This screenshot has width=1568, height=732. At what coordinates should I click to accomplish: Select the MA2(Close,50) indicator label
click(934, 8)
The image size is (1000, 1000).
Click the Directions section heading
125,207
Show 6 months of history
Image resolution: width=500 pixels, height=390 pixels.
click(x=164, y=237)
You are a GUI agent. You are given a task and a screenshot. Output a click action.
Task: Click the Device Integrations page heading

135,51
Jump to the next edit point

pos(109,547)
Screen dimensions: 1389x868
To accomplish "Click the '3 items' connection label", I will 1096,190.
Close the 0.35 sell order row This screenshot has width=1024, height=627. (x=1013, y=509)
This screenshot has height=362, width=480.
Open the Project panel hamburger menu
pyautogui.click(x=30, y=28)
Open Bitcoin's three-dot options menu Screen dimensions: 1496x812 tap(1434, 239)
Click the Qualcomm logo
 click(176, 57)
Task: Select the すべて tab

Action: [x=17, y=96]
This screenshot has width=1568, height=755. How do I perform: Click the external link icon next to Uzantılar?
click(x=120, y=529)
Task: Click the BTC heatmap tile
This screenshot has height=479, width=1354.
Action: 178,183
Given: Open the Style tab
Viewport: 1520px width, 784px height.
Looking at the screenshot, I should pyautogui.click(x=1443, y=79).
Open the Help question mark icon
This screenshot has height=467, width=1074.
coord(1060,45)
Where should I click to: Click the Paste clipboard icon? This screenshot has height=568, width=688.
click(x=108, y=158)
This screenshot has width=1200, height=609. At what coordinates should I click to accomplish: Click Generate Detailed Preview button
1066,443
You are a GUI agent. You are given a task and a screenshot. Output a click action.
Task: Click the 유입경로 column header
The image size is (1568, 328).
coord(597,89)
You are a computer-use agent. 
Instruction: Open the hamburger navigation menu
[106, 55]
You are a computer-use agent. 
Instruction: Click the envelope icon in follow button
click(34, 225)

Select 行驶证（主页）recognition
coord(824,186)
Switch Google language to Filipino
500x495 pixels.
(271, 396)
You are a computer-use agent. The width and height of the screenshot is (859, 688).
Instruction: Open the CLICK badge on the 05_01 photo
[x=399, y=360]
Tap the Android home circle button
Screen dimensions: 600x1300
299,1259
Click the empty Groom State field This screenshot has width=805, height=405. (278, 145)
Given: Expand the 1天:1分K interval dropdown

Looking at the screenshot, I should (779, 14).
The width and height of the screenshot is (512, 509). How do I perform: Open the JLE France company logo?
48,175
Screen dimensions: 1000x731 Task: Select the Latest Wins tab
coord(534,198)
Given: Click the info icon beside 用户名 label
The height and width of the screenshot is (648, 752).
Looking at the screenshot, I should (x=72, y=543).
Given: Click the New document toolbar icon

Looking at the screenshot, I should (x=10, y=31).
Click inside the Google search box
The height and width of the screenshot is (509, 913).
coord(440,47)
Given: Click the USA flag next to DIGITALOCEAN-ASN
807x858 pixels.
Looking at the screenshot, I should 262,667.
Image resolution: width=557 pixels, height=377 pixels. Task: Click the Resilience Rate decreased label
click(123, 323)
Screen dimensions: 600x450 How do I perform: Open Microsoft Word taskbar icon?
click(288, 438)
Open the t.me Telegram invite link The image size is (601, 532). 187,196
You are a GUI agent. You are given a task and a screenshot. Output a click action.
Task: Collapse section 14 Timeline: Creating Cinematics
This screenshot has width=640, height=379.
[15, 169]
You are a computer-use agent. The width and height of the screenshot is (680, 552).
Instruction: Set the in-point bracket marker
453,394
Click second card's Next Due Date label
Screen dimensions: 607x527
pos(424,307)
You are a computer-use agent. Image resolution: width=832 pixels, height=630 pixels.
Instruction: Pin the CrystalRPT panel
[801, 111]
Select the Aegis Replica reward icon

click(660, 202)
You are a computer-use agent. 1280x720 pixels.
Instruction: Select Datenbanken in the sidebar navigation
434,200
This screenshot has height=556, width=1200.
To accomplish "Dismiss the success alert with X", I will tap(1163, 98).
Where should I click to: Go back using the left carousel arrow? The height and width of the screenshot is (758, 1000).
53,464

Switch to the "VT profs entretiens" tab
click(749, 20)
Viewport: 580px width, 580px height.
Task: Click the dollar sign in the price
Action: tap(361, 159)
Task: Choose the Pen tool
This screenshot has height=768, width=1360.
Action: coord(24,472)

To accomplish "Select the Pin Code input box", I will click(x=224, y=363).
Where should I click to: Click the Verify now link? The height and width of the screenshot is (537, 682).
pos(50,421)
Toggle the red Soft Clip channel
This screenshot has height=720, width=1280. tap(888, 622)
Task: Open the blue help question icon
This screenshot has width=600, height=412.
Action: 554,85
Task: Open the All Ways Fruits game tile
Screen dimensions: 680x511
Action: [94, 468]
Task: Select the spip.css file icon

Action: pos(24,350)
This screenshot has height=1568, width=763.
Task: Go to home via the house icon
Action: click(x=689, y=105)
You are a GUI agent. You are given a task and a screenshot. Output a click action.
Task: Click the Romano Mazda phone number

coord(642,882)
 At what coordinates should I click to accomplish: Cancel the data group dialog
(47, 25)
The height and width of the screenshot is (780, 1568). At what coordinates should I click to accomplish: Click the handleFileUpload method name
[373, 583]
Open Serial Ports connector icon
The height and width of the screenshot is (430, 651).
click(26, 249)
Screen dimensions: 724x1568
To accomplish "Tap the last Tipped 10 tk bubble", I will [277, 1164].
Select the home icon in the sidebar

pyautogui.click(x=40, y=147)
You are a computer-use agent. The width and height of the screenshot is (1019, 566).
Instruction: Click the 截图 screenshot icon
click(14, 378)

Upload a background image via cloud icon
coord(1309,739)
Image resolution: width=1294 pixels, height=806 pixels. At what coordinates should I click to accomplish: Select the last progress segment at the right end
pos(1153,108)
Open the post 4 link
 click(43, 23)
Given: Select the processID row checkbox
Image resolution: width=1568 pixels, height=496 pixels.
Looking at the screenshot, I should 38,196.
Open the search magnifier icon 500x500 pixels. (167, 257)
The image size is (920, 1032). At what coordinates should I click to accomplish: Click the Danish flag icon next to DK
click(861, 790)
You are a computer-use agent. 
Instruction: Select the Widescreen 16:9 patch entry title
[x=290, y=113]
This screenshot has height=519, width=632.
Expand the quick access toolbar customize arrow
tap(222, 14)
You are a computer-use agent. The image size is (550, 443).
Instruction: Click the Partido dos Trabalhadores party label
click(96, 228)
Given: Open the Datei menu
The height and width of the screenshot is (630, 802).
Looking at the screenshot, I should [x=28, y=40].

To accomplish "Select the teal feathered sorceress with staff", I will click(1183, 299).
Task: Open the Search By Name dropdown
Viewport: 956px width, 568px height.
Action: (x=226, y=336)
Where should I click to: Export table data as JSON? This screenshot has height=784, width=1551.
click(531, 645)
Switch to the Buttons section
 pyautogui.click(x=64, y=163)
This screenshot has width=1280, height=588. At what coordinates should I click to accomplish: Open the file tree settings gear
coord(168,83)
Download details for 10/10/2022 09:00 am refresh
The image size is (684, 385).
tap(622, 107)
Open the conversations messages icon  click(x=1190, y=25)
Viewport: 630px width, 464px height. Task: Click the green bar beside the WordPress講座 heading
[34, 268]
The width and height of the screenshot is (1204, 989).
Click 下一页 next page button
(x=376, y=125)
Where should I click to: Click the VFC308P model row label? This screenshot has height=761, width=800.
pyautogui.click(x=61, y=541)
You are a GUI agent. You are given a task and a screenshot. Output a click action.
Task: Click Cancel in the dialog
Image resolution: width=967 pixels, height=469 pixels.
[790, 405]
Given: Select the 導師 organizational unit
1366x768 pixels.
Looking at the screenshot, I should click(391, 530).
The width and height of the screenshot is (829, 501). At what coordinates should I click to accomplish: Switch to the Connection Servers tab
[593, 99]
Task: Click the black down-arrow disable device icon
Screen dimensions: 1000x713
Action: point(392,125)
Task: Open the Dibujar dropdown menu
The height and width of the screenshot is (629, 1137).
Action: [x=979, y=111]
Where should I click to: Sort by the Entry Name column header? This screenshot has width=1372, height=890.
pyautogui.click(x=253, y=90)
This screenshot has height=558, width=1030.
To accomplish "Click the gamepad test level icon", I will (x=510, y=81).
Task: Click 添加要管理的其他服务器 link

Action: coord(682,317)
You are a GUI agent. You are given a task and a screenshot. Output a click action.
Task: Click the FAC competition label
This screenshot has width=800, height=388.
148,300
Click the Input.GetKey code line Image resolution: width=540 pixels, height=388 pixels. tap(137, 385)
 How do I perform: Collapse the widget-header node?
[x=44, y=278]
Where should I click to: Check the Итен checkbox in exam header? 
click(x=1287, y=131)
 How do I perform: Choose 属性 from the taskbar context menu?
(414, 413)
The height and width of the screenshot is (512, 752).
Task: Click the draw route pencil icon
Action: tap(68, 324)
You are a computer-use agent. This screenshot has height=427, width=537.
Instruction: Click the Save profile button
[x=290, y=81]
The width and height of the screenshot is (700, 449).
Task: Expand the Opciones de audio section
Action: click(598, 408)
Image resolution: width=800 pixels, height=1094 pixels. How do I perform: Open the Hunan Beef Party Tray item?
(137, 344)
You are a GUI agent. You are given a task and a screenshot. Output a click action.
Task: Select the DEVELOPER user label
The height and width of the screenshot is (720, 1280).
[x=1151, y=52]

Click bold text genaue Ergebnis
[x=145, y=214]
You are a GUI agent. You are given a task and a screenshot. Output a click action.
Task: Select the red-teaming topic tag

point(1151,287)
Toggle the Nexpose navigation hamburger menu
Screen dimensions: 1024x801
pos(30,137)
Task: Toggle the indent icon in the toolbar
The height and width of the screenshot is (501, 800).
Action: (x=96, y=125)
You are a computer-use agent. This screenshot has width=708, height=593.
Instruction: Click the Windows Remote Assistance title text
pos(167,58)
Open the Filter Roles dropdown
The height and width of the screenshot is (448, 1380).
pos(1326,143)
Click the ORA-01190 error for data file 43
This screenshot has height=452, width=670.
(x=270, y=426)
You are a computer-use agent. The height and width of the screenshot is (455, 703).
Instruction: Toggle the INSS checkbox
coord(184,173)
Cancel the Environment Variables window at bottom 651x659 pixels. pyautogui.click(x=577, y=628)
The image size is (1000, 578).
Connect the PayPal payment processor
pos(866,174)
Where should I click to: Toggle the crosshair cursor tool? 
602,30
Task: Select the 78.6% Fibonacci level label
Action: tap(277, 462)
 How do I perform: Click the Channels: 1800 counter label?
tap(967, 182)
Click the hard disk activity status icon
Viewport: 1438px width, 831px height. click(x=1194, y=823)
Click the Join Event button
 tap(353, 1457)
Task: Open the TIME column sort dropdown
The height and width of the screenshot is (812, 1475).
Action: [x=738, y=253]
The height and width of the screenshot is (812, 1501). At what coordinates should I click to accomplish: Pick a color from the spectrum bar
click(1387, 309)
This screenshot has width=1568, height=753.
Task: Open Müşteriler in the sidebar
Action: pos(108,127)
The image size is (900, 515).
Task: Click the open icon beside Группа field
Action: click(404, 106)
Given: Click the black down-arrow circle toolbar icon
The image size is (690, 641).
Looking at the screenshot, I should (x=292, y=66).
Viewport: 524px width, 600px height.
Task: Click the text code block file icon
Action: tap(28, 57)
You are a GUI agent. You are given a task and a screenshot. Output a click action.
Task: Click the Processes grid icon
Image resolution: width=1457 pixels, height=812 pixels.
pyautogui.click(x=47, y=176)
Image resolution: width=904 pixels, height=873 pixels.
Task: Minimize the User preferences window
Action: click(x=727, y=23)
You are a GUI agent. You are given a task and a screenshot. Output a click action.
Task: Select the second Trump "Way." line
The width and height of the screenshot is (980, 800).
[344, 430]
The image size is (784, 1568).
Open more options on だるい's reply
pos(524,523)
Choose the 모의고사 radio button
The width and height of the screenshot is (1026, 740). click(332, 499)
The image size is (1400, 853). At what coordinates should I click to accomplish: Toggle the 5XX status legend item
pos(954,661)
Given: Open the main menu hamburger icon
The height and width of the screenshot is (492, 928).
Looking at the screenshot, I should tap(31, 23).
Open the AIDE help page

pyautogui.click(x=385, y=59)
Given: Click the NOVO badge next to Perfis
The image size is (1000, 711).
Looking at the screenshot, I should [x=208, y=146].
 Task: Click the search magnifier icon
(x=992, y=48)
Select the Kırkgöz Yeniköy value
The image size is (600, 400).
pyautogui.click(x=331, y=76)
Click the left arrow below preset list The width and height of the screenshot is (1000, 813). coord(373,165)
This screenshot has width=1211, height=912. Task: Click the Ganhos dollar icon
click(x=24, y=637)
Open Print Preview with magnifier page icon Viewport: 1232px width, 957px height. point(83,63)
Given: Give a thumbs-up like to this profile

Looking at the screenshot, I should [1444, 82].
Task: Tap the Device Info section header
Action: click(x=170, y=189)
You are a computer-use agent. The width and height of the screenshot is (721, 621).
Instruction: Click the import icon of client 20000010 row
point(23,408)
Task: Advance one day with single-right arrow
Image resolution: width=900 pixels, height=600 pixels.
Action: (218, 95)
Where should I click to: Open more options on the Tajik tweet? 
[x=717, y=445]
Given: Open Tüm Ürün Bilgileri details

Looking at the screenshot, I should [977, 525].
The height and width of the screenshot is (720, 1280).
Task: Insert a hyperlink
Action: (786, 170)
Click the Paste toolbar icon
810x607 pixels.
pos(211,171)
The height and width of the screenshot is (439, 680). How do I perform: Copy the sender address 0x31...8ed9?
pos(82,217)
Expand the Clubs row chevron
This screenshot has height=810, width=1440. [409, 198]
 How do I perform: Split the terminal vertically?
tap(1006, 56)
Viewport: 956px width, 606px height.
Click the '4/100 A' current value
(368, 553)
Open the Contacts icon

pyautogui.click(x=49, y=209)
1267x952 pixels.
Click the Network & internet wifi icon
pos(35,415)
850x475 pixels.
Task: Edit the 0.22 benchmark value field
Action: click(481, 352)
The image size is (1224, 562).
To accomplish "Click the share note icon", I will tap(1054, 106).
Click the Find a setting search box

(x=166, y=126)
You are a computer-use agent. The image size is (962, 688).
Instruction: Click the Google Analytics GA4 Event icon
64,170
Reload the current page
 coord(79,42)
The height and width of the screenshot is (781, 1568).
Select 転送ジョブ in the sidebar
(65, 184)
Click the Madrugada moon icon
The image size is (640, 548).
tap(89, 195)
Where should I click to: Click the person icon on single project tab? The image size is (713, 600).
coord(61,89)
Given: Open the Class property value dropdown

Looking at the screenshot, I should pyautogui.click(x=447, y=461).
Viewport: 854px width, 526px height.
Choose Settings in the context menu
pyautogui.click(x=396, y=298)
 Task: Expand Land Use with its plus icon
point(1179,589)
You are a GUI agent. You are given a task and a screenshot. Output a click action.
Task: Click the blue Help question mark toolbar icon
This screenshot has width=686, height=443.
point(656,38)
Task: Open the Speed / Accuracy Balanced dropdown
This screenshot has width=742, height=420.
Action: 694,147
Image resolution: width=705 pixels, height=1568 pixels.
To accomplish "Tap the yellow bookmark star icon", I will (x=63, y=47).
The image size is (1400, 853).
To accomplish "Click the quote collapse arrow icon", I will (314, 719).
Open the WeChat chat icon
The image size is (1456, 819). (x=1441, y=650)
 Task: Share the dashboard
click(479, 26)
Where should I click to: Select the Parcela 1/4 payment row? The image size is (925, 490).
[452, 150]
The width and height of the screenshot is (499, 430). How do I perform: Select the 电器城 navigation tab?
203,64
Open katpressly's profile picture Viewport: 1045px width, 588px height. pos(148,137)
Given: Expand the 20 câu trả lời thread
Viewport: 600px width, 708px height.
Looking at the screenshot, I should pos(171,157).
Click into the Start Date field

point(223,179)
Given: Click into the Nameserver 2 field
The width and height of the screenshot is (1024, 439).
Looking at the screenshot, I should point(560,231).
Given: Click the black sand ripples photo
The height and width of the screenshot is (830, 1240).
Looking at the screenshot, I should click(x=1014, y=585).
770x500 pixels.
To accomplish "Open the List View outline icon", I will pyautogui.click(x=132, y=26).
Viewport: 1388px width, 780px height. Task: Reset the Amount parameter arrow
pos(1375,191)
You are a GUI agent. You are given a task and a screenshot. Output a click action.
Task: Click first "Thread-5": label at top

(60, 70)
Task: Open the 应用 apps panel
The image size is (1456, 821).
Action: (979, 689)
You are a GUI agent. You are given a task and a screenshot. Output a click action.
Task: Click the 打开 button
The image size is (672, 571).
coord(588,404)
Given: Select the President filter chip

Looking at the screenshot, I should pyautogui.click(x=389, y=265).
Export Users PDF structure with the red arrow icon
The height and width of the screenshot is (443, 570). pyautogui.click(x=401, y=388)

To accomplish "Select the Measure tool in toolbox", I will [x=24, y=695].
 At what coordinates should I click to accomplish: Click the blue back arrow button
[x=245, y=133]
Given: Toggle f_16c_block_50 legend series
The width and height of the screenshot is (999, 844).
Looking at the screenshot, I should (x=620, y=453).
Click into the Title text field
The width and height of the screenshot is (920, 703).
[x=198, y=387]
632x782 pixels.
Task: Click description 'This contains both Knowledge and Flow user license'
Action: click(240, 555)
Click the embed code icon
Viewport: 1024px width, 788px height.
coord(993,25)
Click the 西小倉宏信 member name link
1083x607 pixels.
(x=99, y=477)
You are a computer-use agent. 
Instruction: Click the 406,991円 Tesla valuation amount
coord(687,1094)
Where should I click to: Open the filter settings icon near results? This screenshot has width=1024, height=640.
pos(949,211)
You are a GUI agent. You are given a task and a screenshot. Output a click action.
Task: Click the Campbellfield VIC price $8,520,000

- To do: Wherever a line in the data above contains the word "black", copy that line.

- Task response:
Task: Click the black down-arrow disable device icon
Given: Click the black down-arrow circle toolbar icon
Given: Click the black sand ripples photo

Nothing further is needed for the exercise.